EXERCISE REQUIREMENTS :: Convert the lines from the one containing "This screenshot has height=640, width=1252." through the one containing "click(24, 189)" into a Markdown table with the columns Row and Text. Put a row number under Row and the line under Text, and leave out blank lines.

DATA LISTING ::

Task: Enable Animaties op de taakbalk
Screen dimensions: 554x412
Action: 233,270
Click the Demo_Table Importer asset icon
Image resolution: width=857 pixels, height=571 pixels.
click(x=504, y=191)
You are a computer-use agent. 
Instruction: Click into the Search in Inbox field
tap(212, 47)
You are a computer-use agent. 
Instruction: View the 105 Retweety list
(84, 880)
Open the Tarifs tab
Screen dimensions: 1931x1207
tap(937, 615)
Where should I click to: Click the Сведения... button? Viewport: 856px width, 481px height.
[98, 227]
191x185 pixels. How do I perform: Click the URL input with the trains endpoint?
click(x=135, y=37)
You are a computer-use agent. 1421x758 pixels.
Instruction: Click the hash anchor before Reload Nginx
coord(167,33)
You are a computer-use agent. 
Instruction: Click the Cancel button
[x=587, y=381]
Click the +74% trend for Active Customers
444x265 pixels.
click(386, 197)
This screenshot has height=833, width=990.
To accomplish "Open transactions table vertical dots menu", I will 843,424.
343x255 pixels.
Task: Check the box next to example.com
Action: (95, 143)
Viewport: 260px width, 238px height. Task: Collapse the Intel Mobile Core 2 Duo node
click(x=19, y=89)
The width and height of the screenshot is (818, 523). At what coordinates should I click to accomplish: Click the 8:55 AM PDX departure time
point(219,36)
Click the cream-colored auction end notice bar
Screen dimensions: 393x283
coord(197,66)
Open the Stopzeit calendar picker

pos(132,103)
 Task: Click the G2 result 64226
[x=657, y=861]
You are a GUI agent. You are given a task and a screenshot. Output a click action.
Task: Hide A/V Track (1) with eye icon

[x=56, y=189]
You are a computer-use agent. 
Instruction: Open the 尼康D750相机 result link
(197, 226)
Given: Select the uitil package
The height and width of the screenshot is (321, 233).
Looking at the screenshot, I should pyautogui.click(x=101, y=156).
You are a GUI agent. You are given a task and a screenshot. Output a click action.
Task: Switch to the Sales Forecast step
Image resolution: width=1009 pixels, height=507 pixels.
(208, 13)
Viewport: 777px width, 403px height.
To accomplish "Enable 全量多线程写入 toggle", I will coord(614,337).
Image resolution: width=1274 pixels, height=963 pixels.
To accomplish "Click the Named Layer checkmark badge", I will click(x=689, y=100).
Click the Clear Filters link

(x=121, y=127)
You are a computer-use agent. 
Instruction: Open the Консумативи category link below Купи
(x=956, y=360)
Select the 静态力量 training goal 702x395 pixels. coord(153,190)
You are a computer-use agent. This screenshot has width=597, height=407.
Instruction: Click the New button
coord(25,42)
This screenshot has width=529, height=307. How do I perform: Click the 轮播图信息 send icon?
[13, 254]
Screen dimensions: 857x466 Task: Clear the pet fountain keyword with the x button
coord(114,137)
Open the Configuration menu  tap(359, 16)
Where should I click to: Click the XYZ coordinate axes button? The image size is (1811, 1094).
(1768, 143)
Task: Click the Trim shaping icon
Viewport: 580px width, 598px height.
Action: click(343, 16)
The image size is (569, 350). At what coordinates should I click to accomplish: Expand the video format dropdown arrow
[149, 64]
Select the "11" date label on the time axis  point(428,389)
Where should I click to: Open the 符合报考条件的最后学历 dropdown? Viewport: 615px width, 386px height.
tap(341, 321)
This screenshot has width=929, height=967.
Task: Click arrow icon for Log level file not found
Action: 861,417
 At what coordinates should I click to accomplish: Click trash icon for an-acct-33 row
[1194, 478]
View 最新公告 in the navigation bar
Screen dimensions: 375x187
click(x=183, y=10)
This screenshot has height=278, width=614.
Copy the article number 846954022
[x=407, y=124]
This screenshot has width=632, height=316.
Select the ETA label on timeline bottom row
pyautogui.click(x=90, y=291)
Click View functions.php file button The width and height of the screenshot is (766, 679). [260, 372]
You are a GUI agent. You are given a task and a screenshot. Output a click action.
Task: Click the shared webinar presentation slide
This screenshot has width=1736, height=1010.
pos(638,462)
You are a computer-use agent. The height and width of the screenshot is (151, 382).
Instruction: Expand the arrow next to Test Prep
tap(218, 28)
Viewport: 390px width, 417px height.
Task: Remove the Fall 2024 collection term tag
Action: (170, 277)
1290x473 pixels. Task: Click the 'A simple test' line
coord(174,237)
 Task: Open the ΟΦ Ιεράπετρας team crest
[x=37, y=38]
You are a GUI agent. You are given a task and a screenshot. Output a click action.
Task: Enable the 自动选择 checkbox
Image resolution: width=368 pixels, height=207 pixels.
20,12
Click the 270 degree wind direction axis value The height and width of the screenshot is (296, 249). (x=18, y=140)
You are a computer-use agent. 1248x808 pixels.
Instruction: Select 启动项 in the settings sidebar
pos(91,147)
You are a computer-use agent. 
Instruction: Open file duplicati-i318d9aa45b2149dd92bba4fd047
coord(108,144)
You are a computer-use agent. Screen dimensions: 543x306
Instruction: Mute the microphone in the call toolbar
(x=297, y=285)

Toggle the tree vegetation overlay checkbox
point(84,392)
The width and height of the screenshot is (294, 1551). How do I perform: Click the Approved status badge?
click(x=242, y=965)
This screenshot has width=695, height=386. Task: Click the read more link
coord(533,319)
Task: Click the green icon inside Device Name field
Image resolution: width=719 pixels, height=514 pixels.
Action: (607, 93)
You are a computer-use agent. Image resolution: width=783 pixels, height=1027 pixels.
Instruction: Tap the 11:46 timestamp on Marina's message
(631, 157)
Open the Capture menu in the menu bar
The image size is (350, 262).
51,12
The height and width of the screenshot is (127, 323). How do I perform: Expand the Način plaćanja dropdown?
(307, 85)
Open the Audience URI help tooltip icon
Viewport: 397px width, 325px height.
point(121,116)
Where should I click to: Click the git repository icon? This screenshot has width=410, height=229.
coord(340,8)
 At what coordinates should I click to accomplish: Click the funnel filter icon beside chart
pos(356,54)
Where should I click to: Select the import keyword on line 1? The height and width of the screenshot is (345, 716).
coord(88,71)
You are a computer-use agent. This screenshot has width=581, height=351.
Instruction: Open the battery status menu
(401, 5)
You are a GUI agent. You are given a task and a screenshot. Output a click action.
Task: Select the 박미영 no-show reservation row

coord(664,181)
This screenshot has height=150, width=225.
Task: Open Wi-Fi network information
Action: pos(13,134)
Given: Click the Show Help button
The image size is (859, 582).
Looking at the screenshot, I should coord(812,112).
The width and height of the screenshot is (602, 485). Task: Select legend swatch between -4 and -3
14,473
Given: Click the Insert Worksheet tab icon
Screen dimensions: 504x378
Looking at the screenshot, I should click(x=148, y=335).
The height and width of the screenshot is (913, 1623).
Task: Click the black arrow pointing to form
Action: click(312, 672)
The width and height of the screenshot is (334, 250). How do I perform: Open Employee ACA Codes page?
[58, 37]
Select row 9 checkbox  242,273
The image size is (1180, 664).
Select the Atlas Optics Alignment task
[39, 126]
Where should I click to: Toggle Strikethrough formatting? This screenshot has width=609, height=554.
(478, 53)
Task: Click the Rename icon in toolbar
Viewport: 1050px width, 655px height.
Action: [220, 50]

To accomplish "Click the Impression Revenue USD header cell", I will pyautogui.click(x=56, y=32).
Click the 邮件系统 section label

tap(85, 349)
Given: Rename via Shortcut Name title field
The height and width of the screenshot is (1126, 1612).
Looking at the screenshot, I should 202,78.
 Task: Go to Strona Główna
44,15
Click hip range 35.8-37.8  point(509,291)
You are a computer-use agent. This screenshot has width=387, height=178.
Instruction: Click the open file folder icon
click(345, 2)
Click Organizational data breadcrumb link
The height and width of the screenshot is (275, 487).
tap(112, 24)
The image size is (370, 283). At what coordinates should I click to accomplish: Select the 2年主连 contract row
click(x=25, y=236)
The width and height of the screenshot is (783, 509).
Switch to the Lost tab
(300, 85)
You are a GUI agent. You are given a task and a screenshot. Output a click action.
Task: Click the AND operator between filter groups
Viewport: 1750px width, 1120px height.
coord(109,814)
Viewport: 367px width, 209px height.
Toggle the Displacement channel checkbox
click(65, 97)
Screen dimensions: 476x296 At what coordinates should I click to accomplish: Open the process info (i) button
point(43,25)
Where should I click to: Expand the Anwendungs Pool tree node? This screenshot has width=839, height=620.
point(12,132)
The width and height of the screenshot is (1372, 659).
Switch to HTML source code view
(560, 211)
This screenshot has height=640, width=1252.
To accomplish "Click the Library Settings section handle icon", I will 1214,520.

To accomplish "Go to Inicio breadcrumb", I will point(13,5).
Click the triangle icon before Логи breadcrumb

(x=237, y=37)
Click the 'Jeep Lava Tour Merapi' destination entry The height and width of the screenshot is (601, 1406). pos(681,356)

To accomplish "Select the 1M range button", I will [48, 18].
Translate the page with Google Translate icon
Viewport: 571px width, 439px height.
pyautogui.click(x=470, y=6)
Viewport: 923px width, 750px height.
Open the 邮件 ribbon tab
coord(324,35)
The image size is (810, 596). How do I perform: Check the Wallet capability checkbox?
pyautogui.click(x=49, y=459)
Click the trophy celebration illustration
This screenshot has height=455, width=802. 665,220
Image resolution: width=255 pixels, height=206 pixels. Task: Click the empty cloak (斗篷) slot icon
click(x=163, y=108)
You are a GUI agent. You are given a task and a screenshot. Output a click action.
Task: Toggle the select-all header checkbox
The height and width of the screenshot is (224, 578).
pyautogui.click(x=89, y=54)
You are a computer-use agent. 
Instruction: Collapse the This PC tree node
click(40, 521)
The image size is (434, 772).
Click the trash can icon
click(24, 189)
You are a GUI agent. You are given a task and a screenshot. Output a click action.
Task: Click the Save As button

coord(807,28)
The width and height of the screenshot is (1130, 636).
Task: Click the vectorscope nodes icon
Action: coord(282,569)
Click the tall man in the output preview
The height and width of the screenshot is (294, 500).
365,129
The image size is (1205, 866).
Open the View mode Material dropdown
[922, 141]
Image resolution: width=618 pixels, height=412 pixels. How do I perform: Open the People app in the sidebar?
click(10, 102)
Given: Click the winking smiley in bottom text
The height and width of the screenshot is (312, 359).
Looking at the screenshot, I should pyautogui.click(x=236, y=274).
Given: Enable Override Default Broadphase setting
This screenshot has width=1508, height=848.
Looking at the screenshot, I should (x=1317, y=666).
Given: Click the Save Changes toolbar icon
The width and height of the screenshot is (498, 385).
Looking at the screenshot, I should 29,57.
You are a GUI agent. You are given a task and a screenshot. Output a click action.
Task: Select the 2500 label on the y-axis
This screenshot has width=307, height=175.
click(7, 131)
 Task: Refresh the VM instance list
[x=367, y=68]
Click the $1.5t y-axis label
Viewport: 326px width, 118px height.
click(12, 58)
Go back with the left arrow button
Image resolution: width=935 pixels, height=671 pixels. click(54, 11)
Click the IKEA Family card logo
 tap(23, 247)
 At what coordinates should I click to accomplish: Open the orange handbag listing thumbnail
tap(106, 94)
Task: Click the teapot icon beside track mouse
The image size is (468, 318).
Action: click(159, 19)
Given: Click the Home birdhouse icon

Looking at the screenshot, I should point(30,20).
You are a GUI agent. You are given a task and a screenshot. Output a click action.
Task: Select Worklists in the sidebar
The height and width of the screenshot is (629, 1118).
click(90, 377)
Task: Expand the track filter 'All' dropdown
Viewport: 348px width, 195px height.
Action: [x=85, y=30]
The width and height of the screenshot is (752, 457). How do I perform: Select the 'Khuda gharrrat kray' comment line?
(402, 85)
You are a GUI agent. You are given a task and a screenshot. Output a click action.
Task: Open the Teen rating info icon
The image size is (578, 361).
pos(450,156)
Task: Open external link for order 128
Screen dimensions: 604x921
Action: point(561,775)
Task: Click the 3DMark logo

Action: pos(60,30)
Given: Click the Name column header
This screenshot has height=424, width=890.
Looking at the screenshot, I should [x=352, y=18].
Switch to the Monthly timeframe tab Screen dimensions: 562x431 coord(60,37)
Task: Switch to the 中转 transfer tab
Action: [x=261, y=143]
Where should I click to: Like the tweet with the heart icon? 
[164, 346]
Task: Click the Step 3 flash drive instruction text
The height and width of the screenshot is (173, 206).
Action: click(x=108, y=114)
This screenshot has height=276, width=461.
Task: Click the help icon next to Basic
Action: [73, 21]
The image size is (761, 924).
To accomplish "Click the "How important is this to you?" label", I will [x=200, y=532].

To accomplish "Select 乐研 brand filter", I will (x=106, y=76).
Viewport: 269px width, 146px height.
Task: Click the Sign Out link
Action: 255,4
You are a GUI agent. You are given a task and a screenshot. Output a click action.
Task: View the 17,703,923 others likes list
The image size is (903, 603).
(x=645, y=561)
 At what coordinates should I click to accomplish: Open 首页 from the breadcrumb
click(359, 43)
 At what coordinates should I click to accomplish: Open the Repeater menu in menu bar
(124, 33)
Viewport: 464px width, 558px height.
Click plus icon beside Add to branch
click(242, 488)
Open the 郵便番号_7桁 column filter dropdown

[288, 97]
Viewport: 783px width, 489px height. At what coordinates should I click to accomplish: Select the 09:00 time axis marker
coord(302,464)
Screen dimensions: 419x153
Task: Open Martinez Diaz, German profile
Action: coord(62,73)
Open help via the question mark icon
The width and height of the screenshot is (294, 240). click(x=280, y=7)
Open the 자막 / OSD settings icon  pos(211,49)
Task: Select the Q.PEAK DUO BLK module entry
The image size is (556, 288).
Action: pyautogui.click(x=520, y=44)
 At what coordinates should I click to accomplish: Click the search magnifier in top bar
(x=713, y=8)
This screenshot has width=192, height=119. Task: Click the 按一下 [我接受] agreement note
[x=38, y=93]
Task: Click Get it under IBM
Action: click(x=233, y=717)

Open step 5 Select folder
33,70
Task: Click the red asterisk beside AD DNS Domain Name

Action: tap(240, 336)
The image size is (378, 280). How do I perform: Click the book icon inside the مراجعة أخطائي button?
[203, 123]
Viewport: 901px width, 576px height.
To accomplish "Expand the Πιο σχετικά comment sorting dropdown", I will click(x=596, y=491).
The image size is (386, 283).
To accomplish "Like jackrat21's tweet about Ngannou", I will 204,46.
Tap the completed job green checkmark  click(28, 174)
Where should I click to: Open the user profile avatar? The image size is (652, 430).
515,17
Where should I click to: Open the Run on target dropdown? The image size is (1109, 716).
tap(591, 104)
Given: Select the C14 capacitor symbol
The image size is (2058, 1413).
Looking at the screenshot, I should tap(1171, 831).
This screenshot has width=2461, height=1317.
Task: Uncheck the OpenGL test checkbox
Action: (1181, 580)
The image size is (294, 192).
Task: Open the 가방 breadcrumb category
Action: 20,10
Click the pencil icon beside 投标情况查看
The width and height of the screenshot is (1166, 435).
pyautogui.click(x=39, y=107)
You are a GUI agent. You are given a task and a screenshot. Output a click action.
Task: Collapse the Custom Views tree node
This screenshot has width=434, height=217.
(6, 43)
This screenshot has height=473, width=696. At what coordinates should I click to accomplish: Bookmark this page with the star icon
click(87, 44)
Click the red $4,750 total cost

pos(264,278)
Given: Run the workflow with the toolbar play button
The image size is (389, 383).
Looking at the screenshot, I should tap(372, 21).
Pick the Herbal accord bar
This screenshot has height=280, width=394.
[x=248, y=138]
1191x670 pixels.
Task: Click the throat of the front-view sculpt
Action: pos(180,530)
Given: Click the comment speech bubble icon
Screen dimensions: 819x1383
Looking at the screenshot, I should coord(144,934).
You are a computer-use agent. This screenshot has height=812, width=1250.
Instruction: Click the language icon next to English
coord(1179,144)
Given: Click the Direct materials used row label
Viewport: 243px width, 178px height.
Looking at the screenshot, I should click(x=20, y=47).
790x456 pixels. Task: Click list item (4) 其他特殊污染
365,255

EXPECTED ANSWER ::
| Row | Text |
|---|---|
| 1 | This screenshot has height=640, width=1252. |
| 2 | To accomplish "Click the Library Settings section handle icon", I will 1214,520. |
| 3 | To accomplish "Go to Inicio breadcrumb", I will point(13,5). |
| 4 | Click the triangle icon before Логи breadcrumb |
| 5 | (x=237, y=37) |
| 6 | Click the 'Jeep Lava Tour Merapi' destination entry The height and width of the screenshot is (601, 1406). pos(681,356) |
| 7 | To accomplish "Select the 1M range button", I will [48, 18]. |
| 8 | Translate the page with Google Translate icon |
| 9 | Viewport: 571px width, 439px height. |
| 10 | pyautogui.click(x=470, y=6) |
| 11 | Viewport: 923px width, 750px height. |
| 12 | Open the 邮件 ribbon tab |
| 13 | coord(324,35) |
| 14 | The image size is (810, 596). How do I perform: Check the Wallet capability checkbox? |
| 15 | pyautogui.click(x=49, y=459) |
| 16 | Click the trophy celebration illustration |
| 17 | This screenshot has height=455, width=802. 665,220 |
| 18 | Image resolution: width=255 pixels, height=206 pixels. Task: Click the empty cloak (斗篷) slot icon |
| 19 | click(x=163, y=108) |
| 20 | You are a GUI agent. You are given a task and a screenshot. Output a click action. |
| 21 | Task: Toggle the select-all header checkbox |
| 22 | The height and width of the screenshot is (224, 578). |
| 23 | pyautogui.click(x=89, y=54) |
| 24 | You are a computer-use agent.  |
| 25 | Instruction: Collapse the This PC tree node |
| 26 | click(40, 521) |
| 27 | The image size is (434, 772). |
| 28 | Click the trash can icon |
| 29 | click(24, 189) |